Warning over court walk-outs amid rising pressures on West Midlands lawyers

Criminal barristers could take serious action including court walk-outs over concern at pressure on lawyers, a leading West Midlands QC has warned.

Michelle Heeley QC
Michelle Heeley QC

Michelle Heeley QC, leader of the Midlands Circuit and a barrister at No5 Barristers’ Chambers, Birmingham, said the the Government had not implemented changes outlined in Sir Christopher Bellamy’s independent report, so it was not surprising to see barristers looking at taking further action.

“If barristers choose to vote for additional measures, we can expect to see walk-outs from court and refusals of new defence instructions, resulting in those being prosecuted not having someone to consult or defend them when in court.

“One of the key reasons behind the ballot is to help protect junior criminal barristers, who take home around £12,000 per year after paying for general work expenses that are not reimbursed. It’s important to note that the same barristers are working long hours under immense pressure from very serious, harrowing cases.

"Unfortunately, many young barristers are choosing to leave the profession for more lucrative sectors due to this challenging work-life balance," she explained.

She warned that as the older generations leave the sector, there would only be a limited pool of barristers who have the appropriate experience and are able to help the public achieve justice.

"If changes are not made to the way junior criminal barristers work, there could be long-term consequences for the UK public, who will not be able to access a fair justice system. One of the aims of the ballot is to ensure junior criminal barristers are better protected and have the capacity to help their clients.

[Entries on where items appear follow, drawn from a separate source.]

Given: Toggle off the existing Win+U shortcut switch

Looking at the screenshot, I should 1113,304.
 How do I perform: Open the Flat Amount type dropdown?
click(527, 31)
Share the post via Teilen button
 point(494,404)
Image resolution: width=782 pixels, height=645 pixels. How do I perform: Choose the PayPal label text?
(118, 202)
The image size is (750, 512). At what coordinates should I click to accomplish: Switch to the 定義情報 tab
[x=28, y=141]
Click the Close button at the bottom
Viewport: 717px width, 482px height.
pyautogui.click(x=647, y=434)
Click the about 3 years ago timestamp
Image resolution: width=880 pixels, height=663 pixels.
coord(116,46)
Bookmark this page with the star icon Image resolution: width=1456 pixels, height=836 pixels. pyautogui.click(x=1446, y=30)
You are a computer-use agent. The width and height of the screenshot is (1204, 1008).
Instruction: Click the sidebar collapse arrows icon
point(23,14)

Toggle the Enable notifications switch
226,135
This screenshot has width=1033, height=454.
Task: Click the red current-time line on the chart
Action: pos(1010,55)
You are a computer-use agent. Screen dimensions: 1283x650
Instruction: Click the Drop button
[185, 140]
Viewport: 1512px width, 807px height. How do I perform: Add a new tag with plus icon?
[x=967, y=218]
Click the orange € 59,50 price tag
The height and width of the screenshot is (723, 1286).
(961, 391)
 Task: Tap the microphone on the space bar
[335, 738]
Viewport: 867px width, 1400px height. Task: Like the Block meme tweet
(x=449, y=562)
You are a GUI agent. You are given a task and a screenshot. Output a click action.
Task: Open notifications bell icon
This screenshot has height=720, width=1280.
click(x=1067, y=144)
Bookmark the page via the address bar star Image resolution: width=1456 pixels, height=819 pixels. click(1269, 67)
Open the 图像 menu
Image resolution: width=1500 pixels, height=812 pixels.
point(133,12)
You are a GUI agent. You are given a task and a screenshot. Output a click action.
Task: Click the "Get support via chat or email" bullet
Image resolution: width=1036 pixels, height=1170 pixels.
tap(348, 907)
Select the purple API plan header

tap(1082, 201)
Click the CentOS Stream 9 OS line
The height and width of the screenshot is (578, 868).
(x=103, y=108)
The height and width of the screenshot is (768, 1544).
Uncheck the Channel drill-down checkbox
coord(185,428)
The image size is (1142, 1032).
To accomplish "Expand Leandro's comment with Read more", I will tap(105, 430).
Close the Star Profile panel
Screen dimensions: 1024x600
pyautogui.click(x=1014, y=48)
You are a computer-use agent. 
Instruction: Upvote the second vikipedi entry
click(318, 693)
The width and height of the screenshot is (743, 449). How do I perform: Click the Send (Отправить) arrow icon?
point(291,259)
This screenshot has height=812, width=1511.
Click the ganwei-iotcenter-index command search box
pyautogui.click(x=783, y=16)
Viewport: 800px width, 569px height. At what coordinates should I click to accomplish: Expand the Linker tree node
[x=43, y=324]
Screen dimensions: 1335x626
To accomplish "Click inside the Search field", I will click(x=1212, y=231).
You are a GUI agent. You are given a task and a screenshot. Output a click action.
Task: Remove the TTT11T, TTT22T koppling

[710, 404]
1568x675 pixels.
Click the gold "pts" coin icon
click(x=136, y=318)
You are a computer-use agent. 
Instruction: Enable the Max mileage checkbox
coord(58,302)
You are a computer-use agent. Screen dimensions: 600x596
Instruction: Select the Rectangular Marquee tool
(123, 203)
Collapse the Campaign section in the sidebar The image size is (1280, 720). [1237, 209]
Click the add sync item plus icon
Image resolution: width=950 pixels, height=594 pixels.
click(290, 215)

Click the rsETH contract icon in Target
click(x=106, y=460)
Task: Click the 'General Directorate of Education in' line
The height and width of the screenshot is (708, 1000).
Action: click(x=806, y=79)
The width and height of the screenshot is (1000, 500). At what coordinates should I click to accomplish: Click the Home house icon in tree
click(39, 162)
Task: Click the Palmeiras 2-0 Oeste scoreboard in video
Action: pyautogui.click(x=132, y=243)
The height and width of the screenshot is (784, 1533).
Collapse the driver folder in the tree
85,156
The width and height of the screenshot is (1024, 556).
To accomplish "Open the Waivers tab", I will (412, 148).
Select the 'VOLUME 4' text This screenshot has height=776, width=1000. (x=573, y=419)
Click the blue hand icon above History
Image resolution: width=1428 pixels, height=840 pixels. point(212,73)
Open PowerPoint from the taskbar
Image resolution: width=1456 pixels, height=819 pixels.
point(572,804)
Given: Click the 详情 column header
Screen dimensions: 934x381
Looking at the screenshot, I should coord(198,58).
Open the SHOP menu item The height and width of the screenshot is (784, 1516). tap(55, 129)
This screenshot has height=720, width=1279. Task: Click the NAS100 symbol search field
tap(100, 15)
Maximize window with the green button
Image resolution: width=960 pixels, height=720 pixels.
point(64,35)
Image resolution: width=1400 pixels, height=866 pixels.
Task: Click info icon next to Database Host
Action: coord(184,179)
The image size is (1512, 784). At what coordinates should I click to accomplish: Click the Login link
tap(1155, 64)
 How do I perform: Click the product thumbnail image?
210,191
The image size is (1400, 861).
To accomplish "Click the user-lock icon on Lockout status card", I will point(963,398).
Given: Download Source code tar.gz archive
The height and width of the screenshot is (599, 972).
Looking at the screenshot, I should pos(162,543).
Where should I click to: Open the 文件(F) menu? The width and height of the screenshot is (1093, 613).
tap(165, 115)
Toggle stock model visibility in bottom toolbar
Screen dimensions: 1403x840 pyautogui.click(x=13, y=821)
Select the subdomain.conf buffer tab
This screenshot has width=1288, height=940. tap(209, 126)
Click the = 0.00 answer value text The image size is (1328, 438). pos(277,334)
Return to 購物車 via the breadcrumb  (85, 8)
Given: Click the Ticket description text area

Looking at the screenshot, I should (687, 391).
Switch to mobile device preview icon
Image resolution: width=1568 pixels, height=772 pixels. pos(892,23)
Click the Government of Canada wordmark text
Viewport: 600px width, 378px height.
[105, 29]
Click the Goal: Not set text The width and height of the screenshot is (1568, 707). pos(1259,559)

“It’s strongly recommended that the Government implements the strategy listed in the independent review conducted by Sir Christopher Bellamy. The Crown Court backlog has reached an astonishing 60,000 cases over Easter alone, and prosecution delays have surpassed 700 days.

"Victims are being left in limbo without knowing if the person/people who committed a crime against them will face justice and defendants may now be left without representation when fighting their case in court.

"With the changes outlined in the independent review, we can significantly reduce the backlog and regain the public’s trust and our title as a fair and just system," she added.